About this exercise: Among the records below, count the lines where "ellipsis" occurs, and report that total alone.

[Saved data entries]

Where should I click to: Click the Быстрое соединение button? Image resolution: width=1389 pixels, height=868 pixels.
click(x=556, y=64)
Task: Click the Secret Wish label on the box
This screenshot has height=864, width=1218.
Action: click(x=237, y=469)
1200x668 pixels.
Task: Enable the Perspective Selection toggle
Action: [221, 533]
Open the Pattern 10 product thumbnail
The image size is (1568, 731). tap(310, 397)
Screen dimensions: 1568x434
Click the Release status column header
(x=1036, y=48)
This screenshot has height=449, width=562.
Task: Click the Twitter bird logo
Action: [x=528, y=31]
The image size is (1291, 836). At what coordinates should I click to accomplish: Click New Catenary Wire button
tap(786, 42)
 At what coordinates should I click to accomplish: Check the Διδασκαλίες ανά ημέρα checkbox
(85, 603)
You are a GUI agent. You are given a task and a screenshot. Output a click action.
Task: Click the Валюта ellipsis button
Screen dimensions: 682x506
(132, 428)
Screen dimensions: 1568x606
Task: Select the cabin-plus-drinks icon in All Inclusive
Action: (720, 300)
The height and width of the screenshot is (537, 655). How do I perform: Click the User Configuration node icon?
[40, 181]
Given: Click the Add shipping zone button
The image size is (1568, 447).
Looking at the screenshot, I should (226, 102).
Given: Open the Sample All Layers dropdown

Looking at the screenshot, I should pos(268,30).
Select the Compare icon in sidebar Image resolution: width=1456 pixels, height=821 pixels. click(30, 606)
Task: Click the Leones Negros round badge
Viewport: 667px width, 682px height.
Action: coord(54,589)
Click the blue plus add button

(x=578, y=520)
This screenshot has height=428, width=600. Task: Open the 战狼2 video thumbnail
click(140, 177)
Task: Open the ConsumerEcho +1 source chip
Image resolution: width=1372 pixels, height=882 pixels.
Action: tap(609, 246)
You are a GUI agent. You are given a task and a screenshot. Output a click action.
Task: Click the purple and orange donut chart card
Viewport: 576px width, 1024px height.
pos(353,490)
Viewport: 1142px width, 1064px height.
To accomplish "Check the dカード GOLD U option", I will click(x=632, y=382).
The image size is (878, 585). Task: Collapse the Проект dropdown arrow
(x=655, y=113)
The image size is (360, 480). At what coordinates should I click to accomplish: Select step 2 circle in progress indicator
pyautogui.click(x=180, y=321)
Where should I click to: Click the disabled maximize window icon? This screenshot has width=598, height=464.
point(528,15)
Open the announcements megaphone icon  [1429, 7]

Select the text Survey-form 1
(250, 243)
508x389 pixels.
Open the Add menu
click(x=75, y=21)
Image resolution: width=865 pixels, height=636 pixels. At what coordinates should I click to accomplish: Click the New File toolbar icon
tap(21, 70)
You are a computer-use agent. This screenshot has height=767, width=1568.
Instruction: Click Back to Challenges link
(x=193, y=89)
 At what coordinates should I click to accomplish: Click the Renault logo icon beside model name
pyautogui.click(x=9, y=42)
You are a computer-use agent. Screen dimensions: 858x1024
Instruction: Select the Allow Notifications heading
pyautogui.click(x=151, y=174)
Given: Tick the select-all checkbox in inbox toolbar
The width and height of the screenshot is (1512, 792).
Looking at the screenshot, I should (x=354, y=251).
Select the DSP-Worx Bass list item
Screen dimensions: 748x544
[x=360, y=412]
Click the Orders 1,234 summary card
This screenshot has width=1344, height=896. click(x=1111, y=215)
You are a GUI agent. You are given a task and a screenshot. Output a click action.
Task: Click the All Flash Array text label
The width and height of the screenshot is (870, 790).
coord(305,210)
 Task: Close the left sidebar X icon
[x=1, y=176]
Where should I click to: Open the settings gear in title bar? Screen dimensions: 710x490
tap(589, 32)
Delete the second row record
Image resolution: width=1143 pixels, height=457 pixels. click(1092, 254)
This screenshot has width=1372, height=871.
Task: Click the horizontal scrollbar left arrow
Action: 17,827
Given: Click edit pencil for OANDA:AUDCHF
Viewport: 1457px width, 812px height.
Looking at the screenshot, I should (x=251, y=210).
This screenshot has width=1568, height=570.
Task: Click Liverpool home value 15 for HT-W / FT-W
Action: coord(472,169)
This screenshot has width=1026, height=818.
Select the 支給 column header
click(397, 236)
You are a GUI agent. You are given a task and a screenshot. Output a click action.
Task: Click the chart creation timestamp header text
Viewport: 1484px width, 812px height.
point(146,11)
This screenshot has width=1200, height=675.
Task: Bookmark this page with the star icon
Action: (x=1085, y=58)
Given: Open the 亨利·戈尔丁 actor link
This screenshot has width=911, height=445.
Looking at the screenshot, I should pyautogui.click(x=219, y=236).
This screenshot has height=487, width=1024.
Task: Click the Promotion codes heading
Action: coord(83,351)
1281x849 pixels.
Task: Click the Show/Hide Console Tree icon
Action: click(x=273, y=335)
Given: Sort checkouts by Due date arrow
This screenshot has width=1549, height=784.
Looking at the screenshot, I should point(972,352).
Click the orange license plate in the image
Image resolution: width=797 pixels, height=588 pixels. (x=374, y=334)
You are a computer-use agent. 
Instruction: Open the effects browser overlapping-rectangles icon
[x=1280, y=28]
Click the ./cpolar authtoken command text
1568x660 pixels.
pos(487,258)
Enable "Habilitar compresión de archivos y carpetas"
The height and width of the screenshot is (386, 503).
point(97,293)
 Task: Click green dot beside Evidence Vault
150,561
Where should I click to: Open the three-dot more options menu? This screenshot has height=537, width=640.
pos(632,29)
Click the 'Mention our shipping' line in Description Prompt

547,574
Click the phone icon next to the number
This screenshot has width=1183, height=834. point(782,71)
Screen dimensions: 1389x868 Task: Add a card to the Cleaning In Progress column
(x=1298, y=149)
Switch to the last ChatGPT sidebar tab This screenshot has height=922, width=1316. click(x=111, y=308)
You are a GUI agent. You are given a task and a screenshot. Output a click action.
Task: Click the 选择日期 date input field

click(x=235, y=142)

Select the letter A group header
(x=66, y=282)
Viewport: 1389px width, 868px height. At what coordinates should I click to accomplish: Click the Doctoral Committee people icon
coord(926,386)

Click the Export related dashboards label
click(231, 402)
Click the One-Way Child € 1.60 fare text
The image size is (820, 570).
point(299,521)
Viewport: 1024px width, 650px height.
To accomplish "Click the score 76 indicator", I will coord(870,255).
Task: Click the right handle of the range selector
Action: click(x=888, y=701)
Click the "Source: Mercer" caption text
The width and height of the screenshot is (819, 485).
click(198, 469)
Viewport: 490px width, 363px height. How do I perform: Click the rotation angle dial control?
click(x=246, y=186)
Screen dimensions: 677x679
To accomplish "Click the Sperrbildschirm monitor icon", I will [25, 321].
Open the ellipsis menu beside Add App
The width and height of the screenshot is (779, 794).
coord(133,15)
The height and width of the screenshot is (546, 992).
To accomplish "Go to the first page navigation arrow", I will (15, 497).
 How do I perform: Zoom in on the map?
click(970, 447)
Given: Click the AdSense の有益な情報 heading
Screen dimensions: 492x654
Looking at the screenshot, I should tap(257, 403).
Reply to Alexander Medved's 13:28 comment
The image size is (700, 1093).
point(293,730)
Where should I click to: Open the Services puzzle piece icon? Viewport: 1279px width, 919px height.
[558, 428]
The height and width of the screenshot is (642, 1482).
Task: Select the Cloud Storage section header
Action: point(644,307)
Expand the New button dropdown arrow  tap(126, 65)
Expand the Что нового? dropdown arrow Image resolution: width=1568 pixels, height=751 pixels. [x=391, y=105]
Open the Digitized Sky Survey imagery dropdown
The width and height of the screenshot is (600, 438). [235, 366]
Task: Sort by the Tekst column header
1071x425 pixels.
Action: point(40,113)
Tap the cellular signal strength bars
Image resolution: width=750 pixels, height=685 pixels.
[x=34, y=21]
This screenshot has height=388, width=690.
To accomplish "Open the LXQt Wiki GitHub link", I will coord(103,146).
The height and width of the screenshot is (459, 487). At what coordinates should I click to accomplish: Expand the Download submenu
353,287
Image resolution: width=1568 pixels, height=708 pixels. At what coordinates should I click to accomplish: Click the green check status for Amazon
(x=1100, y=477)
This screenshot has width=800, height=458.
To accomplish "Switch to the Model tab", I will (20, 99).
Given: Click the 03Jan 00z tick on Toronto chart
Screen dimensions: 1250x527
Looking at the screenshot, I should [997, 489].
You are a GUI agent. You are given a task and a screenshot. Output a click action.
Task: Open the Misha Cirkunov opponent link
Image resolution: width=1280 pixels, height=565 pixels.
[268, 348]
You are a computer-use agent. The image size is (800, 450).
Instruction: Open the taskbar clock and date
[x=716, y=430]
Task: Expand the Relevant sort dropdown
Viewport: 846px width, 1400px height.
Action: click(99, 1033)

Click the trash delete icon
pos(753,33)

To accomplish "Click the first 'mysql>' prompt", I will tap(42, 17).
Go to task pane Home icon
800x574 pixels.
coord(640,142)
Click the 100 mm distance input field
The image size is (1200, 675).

Finished task: 2